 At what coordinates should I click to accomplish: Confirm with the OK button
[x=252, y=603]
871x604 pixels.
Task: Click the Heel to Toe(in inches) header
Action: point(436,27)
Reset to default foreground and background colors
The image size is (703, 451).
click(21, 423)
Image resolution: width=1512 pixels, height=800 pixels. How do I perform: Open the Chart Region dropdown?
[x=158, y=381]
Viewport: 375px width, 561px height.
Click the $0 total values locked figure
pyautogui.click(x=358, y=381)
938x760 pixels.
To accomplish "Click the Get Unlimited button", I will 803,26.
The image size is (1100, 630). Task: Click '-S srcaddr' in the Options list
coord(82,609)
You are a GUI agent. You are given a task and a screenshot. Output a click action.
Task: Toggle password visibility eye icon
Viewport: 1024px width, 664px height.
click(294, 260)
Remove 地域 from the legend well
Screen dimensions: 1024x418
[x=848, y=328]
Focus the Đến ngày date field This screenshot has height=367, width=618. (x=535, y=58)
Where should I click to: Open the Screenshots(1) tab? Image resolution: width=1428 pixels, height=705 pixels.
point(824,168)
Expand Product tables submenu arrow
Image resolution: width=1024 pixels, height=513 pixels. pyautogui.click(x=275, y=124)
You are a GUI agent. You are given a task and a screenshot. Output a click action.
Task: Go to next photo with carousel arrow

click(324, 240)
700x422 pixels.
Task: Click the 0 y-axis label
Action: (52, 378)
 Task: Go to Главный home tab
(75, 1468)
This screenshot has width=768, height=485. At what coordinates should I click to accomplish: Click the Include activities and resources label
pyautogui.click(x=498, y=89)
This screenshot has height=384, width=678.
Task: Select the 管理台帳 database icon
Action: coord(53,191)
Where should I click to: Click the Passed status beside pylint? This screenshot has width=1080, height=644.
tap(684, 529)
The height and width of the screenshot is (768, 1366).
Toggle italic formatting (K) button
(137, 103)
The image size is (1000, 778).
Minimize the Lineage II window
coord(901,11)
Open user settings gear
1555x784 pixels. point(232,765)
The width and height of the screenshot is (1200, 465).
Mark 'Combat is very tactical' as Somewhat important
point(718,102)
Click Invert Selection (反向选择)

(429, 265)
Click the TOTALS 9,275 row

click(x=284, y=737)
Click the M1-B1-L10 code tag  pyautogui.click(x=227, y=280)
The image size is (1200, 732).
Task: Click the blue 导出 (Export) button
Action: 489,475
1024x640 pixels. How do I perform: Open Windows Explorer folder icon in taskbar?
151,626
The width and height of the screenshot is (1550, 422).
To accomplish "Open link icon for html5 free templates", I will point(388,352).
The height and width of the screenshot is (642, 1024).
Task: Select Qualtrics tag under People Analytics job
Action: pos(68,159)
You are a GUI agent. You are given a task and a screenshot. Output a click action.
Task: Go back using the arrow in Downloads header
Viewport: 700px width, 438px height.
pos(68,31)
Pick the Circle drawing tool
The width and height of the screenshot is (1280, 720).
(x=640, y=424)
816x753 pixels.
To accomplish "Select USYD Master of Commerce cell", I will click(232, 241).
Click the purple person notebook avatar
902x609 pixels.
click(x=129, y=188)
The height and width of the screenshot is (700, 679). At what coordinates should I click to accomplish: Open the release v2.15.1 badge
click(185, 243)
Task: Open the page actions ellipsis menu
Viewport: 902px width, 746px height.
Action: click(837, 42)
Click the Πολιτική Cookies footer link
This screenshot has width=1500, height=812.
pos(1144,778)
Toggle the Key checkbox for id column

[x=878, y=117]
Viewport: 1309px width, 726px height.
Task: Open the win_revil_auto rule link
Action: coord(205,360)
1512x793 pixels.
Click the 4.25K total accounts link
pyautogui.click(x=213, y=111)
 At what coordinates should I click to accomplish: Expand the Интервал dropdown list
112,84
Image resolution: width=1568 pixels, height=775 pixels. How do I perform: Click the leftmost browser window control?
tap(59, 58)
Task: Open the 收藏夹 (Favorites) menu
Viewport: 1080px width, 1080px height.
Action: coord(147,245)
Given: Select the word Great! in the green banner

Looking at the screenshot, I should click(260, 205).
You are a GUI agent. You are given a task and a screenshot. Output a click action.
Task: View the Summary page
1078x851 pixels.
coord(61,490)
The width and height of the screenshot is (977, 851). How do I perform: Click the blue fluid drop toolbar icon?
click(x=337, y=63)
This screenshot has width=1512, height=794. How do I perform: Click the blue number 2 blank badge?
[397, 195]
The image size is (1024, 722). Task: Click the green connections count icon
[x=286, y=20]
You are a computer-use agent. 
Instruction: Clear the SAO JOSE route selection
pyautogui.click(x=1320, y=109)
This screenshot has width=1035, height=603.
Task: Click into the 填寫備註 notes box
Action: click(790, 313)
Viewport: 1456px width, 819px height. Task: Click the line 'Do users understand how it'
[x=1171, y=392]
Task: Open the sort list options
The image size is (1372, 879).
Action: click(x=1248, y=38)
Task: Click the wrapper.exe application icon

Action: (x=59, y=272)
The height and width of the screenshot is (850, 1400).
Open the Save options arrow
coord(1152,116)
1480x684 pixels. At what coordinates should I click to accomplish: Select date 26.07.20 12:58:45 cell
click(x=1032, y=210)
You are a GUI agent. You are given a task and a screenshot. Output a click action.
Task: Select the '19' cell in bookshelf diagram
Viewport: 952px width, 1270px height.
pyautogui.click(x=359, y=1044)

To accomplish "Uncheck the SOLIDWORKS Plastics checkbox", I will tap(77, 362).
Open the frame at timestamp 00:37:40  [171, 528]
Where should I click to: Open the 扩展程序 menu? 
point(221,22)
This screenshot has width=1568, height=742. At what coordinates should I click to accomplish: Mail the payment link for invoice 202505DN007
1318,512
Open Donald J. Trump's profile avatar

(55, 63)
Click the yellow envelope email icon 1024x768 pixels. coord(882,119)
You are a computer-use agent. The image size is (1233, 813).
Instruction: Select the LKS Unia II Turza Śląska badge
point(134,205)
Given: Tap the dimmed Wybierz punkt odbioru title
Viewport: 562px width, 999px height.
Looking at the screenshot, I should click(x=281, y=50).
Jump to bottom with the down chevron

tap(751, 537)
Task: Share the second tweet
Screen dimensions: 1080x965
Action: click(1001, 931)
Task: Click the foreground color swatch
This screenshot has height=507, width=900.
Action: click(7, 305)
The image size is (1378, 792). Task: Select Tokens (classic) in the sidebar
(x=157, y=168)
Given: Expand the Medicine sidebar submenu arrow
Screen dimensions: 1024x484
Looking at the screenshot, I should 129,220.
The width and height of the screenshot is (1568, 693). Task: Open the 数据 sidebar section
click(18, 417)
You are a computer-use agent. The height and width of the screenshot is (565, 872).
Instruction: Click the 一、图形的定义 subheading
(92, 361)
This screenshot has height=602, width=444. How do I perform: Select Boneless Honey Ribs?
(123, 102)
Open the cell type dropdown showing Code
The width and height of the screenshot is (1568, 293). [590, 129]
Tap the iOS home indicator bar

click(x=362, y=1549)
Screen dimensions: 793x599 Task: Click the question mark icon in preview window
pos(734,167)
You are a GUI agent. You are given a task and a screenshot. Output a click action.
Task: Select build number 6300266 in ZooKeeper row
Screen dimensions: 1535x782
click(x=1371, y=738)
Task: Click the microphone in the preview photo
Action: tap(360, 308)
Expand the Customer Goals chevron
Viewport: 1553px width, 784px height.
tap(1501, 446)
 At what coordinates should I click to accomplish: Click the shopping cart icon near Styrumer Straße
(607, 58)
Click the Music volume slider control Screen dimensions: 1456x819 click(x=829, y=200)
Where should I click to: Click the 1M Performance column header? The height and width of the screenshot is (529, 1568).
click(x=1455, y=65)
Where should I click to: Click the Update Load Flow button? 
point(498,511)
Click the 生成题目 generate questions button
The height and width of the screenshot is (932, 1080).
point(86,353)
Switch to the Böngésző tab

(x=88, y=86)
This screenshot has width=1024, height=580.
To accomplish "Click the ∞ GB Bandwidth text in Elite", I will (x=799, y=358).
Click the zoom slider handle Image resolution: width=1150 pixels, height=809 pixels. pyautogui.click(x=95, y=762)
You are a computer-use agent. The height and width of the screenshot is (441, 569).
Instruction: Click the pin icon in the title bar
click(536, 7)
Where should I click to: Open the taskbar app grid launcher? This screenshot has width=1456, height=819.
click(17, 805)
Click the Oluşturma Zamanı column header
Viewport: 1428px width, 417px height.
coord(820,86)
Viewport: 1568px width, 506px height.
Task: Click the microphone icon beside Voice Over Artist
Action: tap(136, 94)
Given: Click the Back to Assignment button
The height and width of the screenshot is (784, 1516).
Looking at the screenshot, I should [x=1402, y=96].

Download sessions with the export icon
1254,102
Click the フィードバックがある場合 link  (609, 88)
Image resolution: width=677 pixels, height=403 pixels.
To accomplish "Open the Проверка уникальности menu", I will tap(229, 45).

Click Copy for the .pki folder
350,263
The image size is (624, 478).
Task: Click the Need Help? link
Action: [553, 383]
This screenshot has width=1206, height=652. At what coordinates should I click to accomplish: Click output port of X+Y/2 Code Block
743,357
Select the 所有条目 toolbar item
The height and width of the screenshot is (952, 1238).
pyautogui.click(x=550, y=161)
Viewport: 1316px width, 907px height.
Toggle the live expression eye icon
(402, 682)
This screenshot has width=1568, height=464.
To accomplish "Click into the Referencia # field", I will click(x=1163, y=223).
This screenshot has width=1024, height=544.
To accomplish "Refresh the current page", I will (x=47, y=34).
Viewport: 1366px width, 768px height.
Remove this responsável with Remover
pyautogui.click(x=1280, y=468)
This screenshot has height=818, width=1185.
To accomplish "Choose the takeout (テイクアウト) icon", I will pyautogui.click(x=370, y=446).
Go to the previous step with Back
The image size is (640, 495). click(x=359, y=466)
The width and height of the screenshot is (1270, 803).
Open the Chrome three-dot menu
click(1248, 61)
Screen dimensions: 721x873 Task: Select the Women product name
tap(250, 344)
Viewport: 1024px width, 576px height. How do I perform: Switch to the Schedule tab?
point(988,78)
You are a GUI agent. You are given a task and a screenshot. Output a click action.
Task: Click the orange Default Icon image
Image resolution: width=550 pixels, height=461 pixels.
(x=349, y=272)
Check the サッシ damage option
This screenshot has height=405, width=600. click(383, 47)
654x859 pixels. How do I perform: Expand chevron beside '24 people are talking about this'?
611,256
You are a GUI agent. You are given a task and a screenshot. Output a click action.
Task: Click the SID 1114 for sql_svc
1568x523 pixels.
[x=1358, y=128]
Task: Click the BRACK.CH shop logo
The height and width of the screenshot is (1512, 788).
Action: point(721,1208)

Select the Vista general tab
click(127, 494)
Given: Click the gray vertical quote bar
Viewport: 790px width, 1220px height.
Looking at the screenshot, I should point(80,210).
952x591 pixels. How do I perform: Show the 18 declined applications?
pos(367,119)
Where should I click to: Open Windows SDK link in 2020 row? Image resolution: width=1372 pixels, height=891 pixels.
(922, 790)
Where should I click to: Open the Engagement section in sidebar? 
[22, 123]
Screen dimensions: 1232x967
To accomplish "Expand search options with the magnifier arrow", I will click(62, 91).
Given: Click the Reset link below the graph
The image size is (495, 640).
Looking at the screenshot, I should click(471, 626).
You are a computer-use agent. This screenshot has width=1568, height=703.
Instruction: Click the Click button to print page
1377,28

━━━━━━━━━━

Directions for this task:
Look for "Given: Click the Reset link below the graph" in the records. Write out its line and every later line through the end exactly, with nothing more.

Response:
Given: Click the Reset link below the graph
The image size is (495, 640).
Looking at the screenshot, I should click(471, 626).
You are a computer-use agent. This screenshot has width=1568, height=703.
Instruction: Click the Click button to print page
1377,28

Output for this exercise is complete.